In 1946 John Kennedy, running for the House of Representatives for the first time, made a point of reaching out to veterans’ groups during his campaign. The speech Kennedy, a World War II-Navy hero, gave to his fellow vets is not well-known, but this Memorial Day, in a year that marks the 70th anniversary of that speech, Kennedy’s words are worth recalling for the picture they paint of vets like himself who saw their military experience carrying over to peacetime.
Without fear of being thought sentimental, let alone a war lover, Kennedy spoke openly of the letdown vets often felt on returning home. “I have seen it in many of their faces. I have heard many of them mention it—the realization that home was not what it was ‘cracked up to be,’” he recalled. “They miss the close comradeship, the feeling of interdependence, that sense of working together for a common cause.”
As a veteran who was not yet 30 in 1946, Kennedy did not have to ask himself what other vets were thinking. He felt it in his bones. When he talks about many vets having a hard time adjusting to post-World War II civilian life, it is empathy, not sympathy, that comes through in his words.
His speech has a hero, the badly burned Patrick McMahon, the engineer on Kennedy’s PT-109 boat, which was sunk by a Japanese destroyer in 1943 during a nighttime battle in the Pacific. But the speech is not a reprise of John Hersey’s 1944 New Yorker account of the sinking of PT-109 and the rescue of its surviving crewmen. Kennedy never mentions the role he played in saving McMahon’s life by towing him to shore in a five-hour swim.

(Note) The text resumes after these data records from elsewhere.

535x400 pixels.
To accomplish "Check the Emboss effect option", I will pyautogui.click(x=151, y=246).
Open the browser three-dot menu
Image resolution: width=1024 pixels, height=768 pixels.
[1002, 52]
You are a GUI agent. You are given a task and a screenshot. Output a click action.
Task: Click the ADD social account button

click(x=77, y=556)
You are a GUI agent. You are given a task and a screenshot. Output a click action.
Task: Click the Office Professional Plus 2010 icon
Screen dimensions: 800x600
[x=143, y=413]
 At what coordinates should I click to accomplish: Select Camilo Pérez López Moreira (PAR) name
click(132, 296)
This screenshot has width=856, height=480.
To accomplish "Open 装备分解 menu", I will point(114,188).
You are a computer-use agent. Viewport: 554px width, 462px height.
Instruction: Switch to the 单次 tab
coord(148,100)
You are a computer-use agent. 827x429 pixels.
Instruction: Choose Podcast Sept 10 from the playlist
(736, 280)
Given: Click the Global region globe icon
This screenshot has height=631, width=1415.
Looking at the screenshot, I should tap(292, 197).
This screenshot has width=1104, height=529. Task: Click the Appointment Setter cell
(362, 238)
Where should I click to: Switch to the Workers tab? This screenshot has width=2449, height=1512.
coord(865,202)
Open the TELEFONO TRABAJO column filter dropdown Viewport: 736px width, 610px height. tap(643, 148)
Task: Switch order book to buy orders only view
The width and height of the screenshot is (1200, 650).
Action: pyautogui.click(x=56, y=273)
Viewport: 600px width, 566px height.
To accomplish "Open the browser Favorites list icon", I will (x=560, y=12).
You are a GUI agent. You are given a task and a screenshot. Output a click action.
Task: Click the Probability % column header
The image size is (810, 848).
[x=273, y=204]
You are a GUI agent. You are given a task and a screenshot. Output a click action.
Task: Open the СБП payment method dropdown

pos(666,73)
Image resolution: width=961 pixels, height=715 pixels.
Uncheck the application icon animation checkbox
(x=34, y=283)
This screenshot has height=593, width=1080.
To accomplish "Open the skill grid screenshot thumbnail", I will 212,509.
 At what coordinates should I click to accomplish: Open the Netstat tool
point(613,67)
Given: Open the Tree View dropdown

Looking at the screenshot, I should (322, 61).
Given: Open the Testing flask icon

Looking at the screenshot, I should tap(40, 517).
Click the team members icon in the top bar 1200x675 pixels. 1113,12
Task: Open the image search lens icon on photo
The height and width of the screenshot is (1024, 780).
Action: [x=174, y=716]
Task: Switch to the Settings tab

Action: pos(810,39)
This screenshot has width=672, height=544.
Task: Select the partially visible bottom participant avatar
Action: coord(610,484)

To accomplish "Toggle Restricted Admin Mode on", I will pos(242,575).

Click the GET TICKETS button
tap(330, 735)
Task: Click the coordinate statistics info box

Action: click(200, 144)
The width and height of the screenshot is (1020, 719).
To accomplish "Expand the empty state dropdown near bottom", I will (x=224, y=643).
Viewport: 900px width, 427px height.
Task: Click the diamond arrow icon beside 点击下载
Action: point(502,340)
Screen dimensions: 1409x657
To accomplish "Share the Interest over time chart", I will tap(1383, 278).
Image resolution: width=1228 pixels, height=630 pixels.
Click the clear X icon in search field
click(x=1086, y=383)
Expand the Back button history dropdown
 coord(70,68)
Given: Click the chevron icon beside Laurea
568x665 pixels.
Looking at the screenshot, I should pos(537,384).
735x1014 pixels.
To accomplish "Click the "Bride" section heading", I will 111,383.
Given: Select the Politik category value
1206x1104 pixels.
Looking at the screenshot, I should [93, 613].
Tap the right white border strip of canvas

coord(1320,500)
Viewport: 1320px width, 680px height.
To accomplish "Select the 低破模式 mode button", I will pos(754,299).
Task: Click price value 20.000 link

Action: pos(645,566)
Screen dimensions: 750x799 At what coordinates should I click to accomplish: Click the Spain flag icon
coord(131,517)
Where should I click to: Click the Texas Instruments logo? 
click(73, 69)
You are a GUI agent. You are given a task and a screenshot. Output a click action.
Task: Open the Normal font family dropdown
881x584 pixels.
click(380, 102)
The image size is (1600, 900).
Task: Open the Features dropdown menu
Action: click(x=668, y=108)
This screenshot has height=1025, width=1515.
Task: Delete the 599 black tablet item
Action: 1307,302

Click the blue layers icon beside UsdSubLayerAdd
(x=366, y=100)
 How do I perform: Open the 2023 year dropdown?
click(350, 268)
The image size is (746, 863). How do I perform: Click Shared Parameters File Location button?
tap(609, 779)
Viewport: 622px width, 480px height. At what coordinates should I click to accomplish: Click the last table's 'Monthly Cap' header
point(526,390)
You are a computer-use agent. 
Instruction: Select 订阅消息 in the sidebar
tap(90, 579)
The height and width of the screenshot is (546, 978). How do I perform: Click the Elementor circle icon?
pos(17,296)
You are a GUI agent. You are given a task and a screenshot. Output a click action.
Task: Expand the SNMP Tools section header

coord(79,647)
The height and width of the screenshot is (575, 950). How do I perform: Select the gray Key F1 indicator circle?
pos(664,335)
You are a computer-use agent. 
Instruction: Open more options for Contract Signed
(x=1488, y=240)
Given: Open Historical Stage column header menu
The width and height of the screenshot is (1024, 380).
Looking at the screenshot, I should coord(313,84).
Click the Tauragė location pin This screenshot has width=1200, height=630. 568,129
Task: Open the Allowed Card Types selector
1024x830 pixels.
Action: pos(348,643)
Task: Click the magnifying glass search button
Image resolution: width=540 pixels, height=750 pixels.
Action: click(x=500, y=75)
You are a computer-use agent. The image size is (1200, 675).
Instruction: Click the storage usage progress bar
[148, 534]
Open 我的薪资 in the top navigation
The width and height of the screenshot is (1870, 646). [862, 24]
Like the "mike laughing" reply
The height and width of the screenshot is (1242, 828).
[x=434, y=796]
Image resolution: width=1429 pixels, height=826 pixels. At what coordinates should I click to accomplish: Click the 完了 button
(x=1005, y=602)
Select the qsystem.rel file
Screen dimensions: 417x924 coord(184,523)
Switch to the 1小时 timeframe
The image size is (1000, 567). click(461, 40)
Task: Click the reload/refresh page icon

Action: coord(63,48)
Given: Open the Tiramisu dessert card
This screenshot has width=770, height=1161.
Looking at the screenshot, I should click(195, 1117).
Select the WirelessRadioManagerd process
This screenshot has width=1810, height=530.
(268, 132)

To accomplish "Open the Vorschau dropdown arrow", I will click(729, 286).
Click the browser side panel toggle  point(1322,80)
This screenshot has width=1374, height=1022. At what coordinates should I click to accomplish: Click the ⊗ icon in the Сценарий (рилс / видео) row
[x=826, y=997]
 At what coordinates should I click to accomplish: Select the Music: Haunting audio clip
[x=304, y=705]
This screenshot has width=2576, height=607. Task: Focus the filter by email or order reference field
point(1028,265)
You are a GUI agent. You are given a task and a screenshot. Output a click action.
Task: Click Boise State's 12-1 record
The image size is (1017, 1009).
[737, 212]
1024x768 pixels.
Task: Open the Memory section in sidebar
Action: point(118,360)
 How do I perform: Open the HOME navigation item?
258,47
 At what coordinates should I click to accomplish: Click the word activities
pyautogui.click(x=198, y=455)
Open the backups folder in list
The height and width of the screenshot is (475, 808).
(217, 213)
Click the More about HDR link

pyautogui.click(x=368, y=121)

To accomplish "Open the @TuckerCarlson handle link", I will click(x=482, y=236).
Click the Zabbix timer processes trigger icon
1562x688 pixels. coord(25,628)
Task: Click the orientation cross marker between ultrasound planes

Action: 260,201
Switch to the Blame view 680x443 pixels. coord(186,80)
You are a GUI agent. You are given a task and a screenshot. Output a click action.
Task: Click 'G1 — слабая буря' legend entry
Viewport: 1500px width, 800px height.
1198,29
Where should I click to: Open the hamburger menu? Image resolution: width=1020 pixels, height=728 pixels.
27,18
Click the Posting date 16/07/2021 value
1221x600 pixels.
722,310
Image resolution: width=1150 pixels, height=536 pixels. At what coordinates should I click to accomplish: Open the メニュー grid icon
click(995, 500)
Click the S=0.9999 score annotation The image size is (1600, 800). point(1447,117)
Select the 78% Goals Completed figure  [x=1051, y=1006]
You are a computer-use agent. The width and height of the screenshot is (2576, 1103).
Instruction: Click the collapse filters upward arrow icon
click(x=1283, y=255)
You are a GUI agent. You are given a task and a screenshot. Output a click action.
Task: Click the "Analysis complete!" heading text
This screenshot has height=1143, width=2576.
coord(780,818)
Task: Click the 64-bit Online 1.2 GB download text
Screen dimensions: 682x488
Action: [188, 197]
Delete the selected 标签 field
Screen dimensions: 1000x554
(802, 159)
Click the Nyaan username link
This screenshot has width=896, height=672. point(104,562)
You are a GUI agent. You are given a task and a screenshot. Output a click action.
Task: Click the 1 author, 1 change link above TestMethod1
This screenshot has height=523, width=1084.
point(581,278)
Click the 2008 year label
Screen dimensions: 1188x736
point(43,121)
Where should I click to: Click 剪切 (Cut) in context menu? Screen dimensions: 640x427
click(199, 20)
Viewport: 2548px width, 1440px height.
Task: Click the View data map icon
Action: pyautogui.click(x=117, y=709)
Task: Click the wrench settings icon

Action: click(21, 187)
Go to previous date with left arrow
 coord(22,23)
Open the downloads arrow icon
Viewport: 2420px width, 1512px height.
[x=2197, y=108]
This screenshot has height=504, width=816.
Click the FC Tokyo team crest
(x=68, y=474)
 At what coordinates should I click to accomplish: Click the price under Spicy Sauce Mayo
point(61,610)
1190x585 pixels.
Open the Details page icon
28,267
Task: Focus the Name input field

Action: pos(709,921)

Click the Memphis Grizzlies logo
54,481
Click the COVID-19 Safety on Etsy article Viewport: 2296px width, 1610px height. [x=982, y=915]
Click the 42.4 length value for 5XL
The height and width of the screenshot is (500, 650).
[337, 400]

The premise on which Kennedy’s speech rests is that World War II was terrifying but it brought out a selflessness in those fighting it that made them different from who they were before the war. As Kennedy put it, “Men were saving other men’s lives at the risk of their own simply because they realized that perhaps the next day their lives would be saved in turn. And so there was built up during the war a great feeling of comradeship and fellowship and loyalty.”
For Kennedy, it followed that the bonds the war established among vets often went deeper than even their loved ones could understand. “One veteran told me that that when he brought one of his Army friends to his home, his wife said, ‘What can you possibly see in O’Brien?’” Kennedy recalled. “The veteran remembered O’Brien in Italy, walking with him from Sicily to the Po Valley, every bloody mile of the way. He knew what he could see in O’Brien.”
Keeping such a memory alive was, in Kennedy’s eyes, a way of honoring shared sacrifice. The final point of his speech is that the values the war instilled in those who fought it should not be left on the battlefield. Such values deserved a second life in peacetime. The postwar world could, Kennedy thought, be shaped so that it continued the bonds the vets established among themselves as a result of the dangers they had faced in combat. “We must work together,” Kennedy observed just before the end of his speech. “We must recognize how interdependent we are. We must have the same unity that we had during the war.”
Much of this speech can be found in Johnny, We Hardly Knew Ye, a memoir of Kennedy based on the recollections of two of his closest aides, Kenneth O’Donnell and Dave Powers, but it’s no wonder that over the years this particular Kennedy speech has gained so little attention. It contains none of the soaring rhetoric of Kennedy’s presidential inaugural or his 1963 Berlin Wall speech. There are not even policy proposals in the speech that would explain Kennedy’s later political success. Like the classic, coming-home movie of 1946, The Best Years of Our Lives, Kennedy’s speech is in the end too earnest to be artful.
But there are times when earnestness matters most in a speech, and Memorial Day is one such time. Like his fellow vets, Kennedy had been a speck in a Word War II military in which 16 million served, but it buoyed him to think of the impact so many of them could have on the country.
Nicolaus Mills is professor of American studies at Sarah Lawrence College and author of Their Last Battle: The Fight for the National World War II Memorial.